What we see is that the work done by the field (864 nJ) is the exact opposite of the change in potential energy (-864 nJ). This makes sense because when the electric field does positive work on a particle, the particle's potential energy decreases! Pretty neat, right?
Sophia Taylor
Answer: (a) The magnitude of the electric field is 8000 V/m. (b) The magnitude of the force is 19.2 μN. (c) The work done by the field is 0.864 μJ. (d) The change in potential energy is -0.864 μJ. The work done by the field is equal to the negative of the change in potential energy.
Explain This is a question about <how electricity pushes things around, how much energy it uses, and how stored energy changes!>. The solving step is: First, I need to make sure all my units are friendly. The distance is 45.0 mm, and I know there are 1000 mm in 1 meter, so 45.0 mm is 0.045 meters. The charge is 2.40 nC, and I know "n" means "nano," which is super tiny, so 1 nC is 1/1,000,000,000 of a Coulomb (2.40 x 10^-9 C).
(a) Finding the Electric Field (how strong the push is per distance): Imagine you have a big battery making a "push" (that's the 360 V potential difference) across a certain distance (0.045 m). The electric field (E) tells you how strong that "push" is for every little bit of distance. So, to find the electric field, we just divide the total "push" by the distance: E = Potential Difference / Distance E = 360 V / 0.045 m E = 8000 V/m This means for every meter, the "push" is 8000 Volts strong!
(b) Finding the Force (how much the particle gets pushed): Now, if you put a tiny charged particle (our +2.40 nC charge) in that "pushy" area (the electric field we just found), it'll get pushed! How much it gets pushed (the force, F) depends on how much charge it has (q) and how strong the "pushy" area is (E). So, we multiply the charge by the electric field strength: F = Charge × Electric Field F = (2.40 × 10^-9 C) × (8000 V/m) F = 19.2 × 10^-6 N This is a very tiny force, so we can call it 19.2 microNewtons (μN), because "micro" means one-millionth!
(c) Finding the Work Done (how much energy is used to move the particle): When something gets pushed (force) over a distance, that's called "work done" (W). It's like how much energy is used to move it. Since we know how much the particle is pushed (force) and how far it moves (the distance between the plates), we just multiply them: W = Force × Distance W = (19.2 × 10^-6 N) × (0.045 m) W = 0.864 × 10^-6 J This is also a very tiny amount of energy, so we can call it 0.864 microJoules (μJ).
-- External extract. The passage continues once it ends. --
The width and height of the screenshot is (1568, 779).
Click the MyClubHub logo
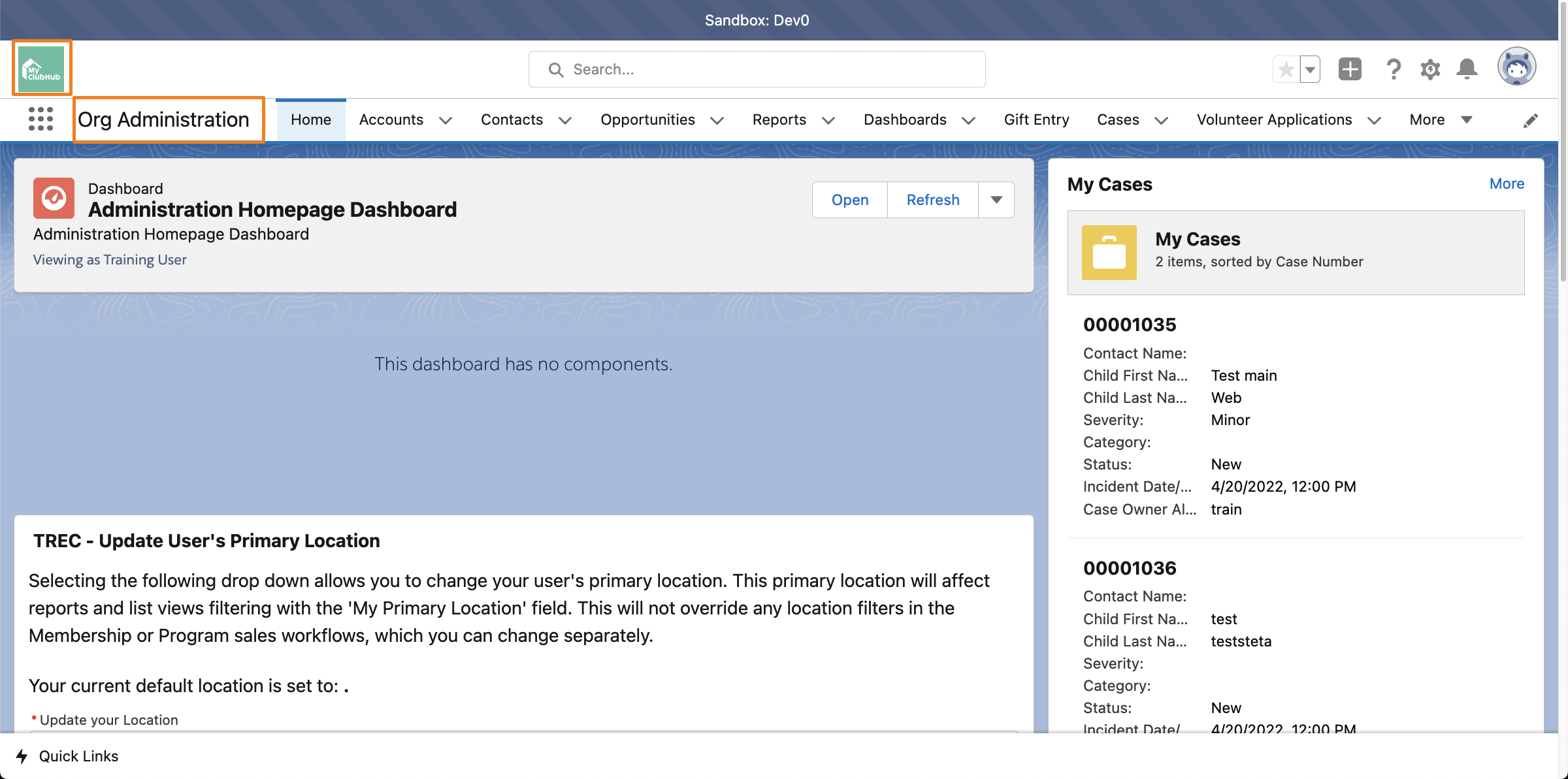(x=41, y=67)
(d) Comparing Work Done to Change in Potential Energy (how much stored energy changes): Okay, this one is cool! When our charged particle moves from the "higher-potential" plate to the "lower-potential" plate, its "stored energy" (called potential energy, PE) changes. It's like a ball rolling downhill – it loses stored energy as it goes down. The change in potential energy (ΔPE) can be found by multiplying the charge (q) by the total "push" difference (potential difference, V). Since it moves from higher potential to lower, the "change" in potential is negative (it went down by 360 V). ΔPE = Charge × (Change in Potential) ΔPE = (2.40 × 10^-9 C) × (-360 V) ΔPE = -864 × 10^-9 J Which is -0.864 μJ.
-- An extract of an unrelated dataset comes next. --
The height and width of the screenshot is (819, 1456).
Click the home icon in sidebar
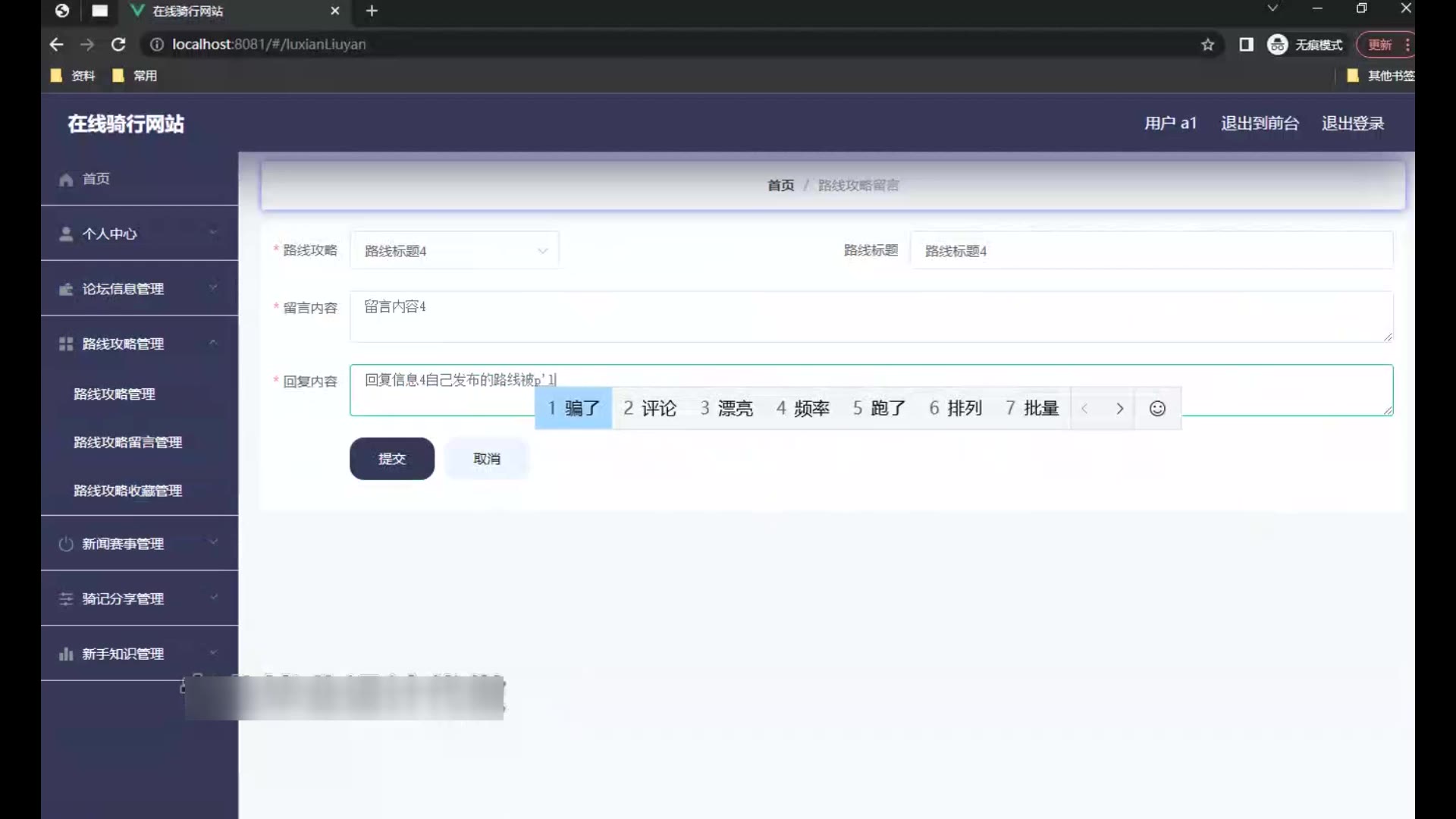(x=66, y=180)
Now, let's compare! We found the work done by the field was +0.864 μJ. We found the change in potential energy was -0.864 μJ. Notice they are the same number, but one is positive and one is negative! This makes sense: when the field does work on the particle (positive work), the particle loses stored potential energy (negative change in potential energy). So, the work done by the field is equal to the negative of the change in potential energy. W = -ΔPE 0.864 μJ = -(-0.864 μJ) They match perfectly!